如何用python填充0
我想从另一个列表中获得一个固定长度的列表,如:
a = ['a','b','c'] b = [0,0,0,0,0,0,0,0,0,0]
我想得到这样的列表: ['a','b','c',0,0,0,0,0,0,0]
。 换句话说,如果len(a) < len(b)
,我想用列表b
值填充列表a
,直到列表b
长度,有点类似于str.ljust
所做的。
这是我的代码:
a=['a','b','c'] b = [0 for i in range(5)] b = [a[i] for i in b if a[i] else i] print a
但它显示错误:
File "c.py", line 7 b = [a[i] for i in b if a[i] else i] ^ SyntaxError: invalid syntax
我能做什么?
为什么不只是:
a = a + [0]*(maxLen - len(a))
使用itertools重复。
>>> from itertools import repeat >>> a + list(repeat(0, 6)) ['a', 'b', 'c', 0, 0, 0, 0, 0, 0]
为什么不只是
c = (a + b)[:len(b)]
你不能只是做:
a = ['a','b','c'] b = [0,0,0,0,0,0,0,0] c = a + b #= ['a','b','c',0,0,0,0,0,0,0]
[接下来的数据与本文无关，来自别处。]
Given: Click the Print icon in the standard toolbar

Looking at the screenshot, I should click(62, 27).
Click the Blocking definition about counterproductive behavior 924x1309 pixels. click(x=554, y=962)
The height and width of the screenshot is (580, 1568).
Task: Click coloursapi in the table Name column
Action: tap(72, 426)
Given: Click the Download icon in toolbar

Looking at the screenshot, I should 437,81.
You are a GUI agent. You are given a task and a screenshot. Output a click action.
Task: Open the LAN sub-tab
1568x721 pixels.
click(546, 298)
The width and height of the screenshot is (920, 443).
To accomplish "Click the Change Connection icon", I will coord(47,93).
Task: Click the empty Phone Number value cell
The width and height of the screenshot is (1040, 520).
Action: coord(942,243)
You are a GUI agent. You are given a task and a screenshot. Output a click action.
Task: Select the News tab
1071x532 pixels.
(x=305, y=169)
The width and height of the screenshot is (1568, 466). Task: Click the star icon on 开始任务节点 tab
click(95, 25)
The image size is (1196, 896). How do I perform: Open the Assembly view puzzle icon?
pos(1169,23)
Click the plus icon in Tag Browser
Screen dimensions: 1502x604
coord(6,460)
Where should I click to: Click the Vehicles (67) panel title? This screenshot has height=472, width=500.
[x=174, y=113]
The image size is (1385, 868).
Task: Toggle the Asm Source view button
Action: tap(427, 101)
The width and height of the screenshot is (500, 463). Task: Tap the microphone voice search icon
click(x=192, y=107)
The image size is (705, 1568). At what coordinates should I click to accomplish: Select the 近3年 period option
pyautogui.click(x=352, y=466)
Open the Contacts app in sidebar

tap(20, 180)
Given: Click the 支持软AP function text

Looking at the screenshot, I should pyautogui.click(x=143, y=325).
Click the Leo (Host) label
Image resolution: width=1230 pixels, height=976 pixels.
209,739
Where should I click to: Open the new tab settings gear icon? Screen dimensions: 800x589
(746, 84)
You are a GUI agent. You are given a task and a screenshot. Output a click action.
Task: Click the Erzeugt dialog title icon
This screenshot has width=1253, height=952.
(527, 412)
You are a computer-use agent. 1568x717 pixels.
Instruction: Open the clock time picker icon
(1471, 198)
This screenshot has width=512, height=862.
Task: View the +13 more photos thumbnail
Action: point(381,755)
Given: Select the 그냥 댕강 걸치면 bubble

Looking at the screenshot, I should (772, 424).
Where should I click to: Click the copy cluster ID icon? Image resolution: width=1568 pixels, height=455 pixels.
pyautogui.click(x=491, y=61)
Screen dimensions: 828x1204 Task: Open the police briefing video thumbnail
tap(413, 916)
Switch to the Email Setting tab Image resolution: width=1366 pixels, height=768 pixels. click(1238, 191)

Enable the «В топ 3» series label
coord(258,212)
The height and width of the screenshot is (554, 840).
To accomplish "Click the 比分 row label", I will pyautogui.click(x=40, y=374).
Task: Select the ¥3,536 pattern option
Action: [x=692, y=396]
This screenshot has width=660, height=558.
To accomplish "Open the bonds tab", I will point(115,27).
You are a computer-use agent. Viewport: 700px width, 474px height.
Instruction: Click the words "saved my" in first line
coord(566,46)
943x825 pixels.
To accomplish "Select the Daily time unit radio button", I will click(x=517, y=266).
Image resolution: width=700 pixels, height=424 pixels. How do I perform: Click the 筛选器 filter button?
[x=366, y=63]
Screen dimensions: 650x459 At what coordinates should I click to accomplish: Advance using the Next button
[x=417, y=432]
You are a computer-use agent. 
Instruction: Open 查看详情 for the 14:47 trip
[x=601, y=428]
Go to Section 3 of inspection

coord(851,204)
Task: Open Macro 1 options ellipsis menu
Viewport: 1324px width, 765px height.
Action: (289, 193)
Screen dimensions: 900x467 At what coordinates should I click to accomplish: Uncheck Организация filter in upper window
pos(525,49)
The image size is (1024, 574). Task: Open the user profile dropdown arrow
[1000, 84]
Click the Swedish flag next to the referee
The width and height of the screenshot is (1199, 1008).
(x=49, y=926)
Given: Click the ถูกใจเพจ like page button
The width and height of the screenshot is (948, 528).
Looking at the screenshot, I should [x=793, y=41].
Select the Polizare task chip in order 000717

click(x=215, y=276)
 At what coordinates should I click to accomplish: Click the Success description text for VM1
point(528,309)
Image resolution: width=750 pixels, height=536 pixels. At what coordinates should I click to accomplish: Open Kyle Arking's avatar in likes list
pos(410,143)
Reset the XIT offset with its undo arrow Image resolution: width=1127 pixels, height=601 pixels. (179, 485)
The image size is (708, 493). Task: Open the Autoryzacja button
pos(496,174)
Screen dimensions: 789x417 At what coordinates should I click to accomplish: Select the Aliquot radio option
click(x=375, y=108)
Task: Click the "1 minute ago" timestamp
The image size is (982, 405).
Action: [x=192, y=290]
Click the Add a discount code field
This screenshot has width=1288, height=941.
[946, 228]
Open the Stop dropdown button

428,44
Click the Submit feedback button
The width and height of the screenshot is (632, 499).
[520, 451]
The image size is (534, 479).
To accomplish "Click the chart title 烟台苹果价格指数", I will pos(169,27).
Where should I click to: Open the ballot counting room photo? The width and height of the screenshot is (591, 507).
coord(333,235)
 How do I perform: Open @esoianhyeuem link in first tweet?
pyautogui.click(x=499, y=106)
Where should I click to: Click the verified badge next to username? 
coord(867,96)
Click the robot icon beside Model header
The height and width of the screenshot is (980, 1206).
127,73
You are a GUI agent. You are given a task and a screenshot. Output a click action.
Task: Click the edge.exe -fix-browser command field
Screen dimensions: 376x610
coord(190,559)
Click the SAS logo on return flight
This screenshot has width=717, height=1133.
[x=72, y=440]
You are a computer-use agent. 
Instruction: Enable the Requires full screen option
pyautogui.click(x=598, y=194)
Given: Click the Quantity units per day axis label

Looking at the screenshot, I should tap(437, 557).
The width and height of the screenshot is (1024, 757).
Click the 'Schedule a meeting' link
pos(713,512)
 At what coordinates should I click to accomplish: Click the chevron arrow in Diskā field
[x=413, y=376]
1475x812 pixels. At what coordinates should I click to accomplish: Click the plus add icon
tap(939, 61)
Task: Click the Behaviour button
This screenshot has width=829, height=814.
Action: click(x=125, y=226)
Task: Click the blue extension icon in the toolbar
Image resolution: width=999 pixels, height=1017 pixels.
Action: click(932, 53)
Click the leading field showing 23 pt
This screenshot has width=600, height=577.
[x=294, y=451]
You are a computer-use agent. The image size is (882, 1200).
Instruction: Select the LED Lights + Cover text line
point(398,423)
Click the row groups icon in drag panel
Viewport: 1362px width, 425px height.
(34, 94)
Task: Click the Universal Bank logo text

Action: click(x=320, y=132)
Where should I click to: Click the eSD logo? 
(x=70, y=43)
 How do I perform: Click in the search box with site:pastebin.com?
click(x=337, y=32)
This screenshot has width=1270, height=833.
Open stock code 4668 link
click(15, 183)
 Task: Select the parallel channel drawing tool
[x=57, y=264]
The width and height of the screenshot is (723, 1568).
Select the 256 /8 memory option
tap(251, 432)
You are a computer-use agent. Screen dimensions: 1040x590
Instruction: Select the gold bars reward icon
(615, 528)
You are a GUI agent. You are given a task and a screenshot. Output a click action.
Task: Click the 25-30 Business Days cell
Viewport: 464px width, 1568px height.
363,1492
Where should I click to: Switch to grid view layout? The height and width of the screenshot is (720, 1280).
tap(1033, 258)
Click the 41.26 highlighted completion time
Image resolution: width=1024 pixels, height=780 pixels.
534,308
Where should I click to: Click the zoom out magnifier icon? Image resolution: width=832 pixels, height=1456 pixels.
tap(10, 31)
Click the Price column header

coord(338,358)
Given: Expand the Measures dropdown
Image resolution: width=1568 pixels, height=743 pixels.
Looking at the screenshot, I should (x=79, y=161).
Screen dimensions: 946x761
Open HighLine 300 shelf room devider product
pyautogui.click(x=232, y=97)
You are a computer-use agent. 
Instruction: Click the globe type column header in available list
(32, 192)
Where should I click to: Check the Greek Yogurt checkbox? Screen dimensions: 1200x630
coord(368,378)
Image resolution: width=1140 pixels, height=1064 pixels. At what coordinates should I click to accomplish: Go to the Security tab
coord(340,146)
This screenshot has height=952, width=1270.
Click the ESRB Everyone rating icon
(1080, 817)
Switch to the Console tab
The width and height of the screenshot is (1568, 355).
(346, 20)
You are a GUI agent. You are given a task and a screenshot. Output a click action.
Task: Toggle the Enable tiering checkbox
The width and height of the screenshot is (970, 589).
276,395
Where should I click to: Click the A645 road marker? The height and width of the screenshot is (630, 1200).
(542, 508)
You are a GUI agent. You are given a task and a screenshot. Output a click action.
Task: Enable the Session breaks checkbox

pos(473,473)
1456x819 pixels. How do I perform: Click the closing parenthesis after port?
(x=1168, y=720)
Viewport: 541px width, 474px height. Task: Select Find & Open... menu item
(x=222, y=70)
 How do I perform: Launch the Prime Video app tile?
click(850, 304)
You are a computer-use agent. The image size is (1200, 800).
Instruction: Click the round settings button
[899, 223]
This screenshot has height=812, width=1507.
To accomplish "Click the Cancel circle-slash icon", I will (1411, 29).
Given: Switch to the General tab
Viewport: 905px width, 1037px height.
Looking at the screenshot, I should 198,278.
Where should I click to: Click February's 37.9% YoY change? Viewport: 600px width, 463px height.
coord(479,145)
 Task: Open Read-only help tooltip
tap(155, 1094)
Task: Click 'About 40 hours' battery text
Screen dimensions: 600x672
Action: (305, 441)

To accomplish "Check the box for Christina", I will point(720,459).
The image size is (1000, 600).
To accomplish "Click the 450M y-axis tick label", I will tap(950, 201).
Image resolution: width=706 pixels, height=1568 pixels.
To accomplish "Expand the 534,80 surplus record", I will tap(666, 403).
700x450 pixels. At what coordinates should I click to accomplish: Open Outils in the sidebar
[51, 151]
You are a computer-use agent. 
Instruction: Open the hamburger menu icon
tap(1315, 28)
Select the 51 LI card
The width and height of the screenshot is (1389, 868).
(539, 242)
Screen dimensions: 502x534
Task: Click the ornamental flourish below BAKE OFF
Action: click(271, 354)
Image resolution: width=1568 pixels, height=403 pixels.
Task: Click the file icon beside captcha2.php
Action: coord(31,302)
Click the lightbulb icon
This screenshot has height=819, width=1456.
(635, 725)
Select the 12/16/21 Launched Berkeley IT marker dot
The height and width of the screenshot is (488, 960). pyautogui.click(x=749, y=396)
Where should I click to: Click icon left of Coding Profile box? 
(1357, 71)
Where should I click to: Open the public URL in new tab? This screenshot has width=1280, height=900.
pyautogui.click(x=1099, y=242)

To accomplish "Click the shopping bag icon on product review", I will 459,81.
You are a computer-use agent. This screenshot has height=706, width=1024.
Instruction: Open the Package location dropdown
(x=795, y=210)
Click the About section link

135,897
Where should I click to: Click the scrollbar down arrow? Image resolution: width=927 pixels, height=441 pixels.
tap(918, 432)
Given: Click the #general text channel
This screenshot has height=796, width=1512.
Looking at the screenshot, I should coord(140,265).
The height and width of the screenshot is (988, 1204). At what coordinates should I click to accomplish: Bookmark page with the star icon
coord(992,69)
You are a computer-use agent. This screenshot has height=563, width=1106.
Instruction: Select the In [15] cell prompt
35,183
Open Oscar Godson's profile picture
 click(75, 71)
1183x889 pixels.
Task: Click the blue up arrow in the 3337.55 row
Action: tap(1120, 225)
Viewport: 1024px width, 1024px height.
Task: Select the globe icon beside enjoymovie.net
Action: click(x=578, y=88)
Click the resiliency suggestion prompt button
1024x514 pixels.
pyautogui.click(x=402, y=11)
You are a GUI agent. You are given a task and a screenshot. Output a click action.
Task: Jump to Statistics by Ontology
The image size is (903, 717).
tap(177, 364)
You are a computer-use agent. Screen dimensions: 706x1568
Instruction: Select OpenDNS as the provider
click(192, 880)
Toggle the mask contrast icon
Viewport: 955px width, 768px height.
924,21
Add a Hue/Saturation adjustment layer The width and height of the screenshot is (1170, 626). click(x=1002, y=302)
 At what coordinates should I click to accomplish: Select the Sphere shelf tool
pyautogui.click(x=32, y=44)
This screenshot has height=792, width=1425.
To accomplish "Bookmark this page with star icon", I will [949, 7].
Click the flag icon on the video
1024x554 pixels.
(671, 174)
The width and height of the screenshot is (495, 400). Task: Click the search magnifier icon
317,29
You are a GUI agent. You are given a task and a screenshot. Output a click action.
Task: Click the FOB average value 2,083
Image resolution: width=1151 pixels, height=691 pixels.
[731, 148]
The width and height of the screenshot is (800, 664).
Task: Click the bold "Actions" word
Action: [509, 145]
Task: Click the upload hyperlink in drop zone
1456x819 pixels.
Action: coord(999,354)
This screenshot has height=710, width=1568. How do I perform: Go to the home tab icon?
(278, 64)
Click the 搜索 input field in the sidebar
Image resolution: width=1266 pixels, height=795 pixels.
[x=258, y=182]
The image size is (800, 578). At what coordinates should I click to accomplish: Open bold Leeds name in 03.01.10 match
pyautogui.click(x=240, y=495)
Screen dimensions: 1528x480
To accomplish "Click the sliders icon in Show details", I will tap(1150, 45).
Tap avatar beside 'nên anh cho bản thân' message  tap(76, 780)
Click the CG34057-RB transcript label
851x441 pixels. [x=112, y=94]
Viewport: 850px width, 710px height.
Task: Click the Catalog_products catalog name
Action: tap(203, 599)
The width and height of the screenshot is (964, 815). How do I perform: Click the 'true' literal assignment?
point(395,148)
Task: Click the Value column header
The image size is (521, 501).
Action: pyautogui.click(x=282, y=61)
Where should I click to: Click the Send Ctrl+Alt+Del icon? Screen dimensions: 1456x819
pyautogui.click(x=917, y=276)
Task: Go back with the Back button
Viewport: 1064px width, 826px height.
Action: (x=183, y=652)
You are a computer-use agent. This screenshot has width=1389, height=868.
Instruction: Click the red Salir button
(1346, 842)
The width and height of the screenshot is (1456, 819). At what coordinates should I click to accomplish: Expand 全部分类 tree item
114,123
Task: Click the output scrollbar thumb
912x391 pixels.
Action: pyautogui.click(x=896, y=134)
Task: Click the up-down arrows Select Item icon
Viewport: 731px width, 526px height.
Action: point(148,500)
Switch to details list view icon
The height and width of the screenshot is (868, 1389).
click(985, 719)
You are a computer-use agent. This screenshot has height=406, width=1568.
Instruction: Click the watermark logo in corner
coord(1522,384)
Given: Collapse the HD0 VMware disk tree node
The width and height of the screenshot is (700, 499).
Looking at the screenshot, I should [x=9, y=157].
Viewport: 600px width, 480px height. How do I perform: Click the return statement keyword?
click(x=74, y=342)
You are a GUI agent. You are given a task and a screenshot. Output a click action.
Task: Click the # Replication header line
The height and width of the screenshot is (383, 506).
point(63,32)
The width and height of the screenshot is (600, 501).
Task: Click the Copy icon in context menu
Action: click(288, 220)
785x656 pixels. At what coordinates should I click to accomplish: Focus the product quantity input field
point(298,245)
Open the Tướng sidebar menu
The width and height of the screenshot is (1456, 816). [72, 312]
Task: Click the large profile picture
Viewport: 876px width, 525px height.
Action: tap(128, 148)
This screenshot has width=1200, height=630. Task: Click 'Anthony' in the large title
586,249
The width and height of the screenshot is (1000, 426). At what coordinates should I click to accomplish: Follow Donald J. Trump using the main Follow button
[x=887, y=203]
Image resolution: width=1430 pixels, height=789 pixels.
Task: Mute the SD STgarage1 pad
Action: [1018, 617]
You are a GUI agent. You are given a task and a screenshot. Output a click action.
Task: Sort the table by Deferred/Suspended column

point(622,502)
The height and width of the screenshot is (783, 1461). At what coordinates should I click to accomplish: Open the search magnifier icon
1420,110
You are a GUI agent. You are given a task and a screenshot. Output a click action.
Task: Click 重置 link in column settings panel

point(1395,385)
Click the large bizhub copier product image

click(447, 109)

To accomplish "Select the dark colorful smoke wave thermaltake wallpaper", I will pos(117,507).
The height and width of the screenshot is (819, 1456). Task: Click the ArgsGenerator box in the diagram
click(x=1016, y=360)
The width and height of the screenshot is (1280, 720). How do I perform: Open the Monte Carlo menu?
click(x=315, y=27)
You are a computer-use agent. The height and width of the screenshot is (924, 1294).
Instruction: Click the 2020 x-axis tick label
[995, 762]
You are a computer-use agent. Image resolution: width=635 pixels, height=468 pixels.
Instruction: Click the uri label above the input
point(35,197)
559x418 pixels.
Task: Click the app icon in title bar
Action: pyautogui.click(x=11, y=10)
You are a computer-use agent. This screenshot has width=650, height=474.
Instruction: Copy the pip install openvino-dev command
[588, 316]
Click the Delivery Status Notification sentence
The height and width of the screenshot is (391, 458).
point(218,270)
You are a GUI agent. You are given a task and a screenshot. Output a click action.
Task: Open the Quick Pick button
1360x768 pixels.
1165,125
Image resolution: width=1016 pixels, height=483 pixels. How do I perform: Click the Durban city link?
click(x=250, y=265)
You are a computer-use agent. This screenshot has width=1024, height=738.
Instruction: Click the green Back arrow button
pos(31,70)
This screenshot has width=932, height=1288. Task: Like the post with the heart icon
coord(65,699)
a+[0]*(len(b) - len(a)) ['a', 'b', 'c', 0, 0, 0, 0, 0, 0, 0]
如果你想填充可变值,例如用dict
s:
map(lambda x: {}, [None] * n)
其中n
是数组中元素的数量。
>>> map(lambda x: {}, [None] * 14) [{}, {}, {}, {}, {}, {}, {}, {}, {}, {}, {}, {}, {}, {}] >>> l = map(lambda x: {}, [None] * 14) >>> l[0] {} >>> l[0]['bar'] = 'foo' >>> l [{'bar': 'foo'}, {}, {}, {}, {}, {}, {}, {}, {}, {}, {}, {}, {}, {}]
填充没有lambda
会导致每个元素是{'bar': 'foo'}
!
为了更加明确,这个解决scheme将b
的所有元素replace为b
的第一个元素,而不pipea
或b
中的值如何:
a + b[len(a):]
这也将与:
>>> a = ['a', ['b'], None, False] >>> b = [0, 1, 2, 3, 4, 5] >>> a + b[len(a):] ['a', ['b'], None, False, 4, 5]
如果你不想要的结果比b
:
>>> a = ['a', ['b'], None, False] >>> b = [0, 1, 2] >>> (a + b[len(a):])[:len(b)] ['a', ['b'], None]
LIST_LENGTH = 10 a = ['a','b','c'] while len(a) < LIST_LENGTH: a.append(0)
另一个解决scheme:
a = ['a', 'b', 'c'] maxlen = 10 result = [(0 if i+1 > len(a) else a[i]) for i in range(maxlen)]
我更喜欢其他一些解决scheme。